3. Here, the base ($b$) is $e$, the exponent ($y$) is $2x$, and the result ($x$) is $3$.
4. So, I can write it as $log_e(3) = 2x$.
5. I also know that $log_e$ is a special logarithm called the natural logarithm, which we write as $ln$.
6. So, $log_e(3)$ is the same as $ln(3)$.
7. That means the equation in logarithmic form is $ln(3) = 2x$.

Alternative answer

Answer: $\ln(3) = 2x$ Explain
This is a question about converting an exponential equation into its logarithmic form . The solving step is:

Hey! This problem is like changing a secret code from one way to another. We have an equation that looks like "something to the power of something equals something else." That's an exponential form. We need to turn it into a "log" form.

1. First, let's look at our equation: $e^{2x} = 3$.
* The "base" is the big number at the bottom, which is 'e'.
* The "exponent" is the little number up high, which is '2x'.
* The "result" is what it all equals, which is '3'.

2. The super cool rule for changing from exponential to logarithmic form is:
If you have $base^{exponent} = result$, you can write it as $log_{base}(result) = exponent$.

3. Let's plug in our numbers!
* Our base is 'e'.
* Our result is '3'.
* Our exponent is '2x'.

So, it becomes $log_e(3) = 2x$.

4. Now, there's a special shortcut! When the base of a logarithm is 'e', we don't write "log base e". Instead, we use a special symbol called "ln" (which stands for natural logarithm).
So, $log_e(3)$ is the same as $\ln(3)$.

5. Putting it all together, our equation in logarithmic form is $\ln(3) = 2x$.
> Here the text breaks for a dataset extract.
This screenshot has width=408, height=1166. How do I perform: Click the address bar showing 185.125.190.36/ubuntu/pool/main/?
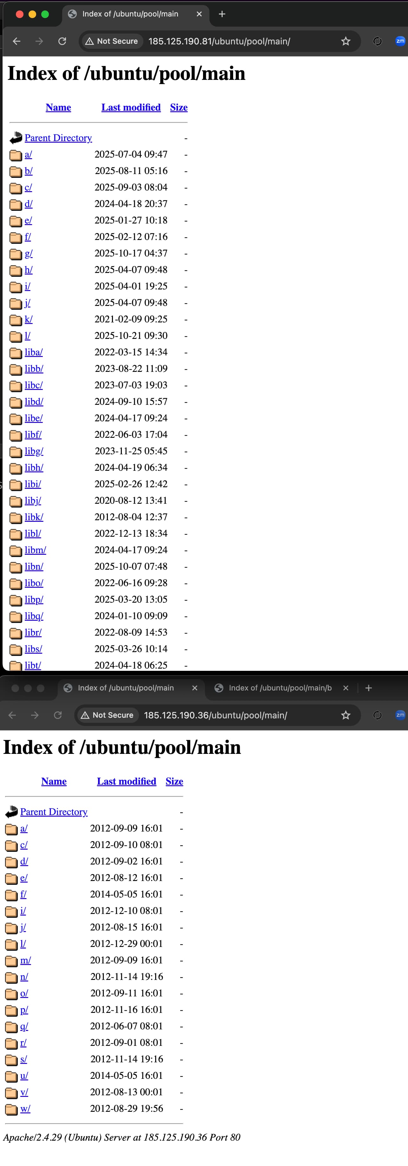(216, 715)
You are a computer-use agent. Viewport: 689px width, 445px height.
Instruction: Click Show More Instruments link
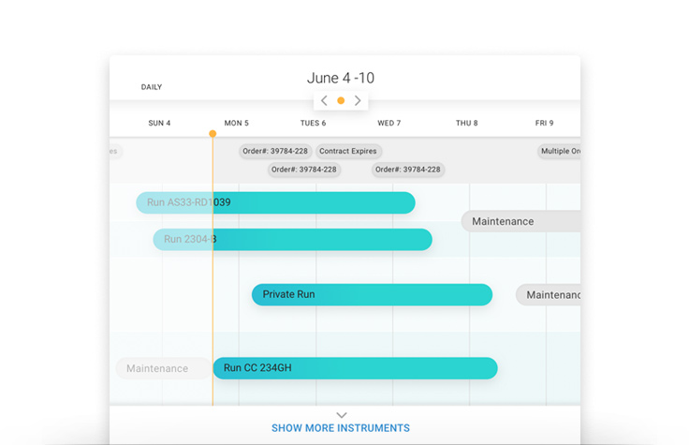tap(341, 428)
See? It's just like knowing a secret handshake to change the way the numbers look!

Alternative answer

Answer: $\ln(3) = 2x$ Explain
This is a question about understanding how to switch between exponential and logarithmic forms . The solving step is:

Okay, so imagine you have a number raised to a power that equals another number. Like, if you have $2^3 = 8$. This is an exponential form.
We can write this same idea in a "logarithmic" way. The rule is: if $b^y = x$, then $\log_b(x) = y$.
It just means "the power you raise $b$ to, to get $x$, is $y$".

In our problem, we have $e^{2x} = 3$.
Here, the "base" ($b$) is $e$.
The "power" or "exponent" ($y$) is $2x$.
The "result" ($x$) is $3$.

When the base is $e$, we don't write "$\log_e$". Instead, we use a special, shorter way: "$\ln$". This means "natural logarithm".
So, following our rule, $e^{2x} = 3$ just becomes $\ln(3) = 2x$. It's like a different way of saying the exact same thing!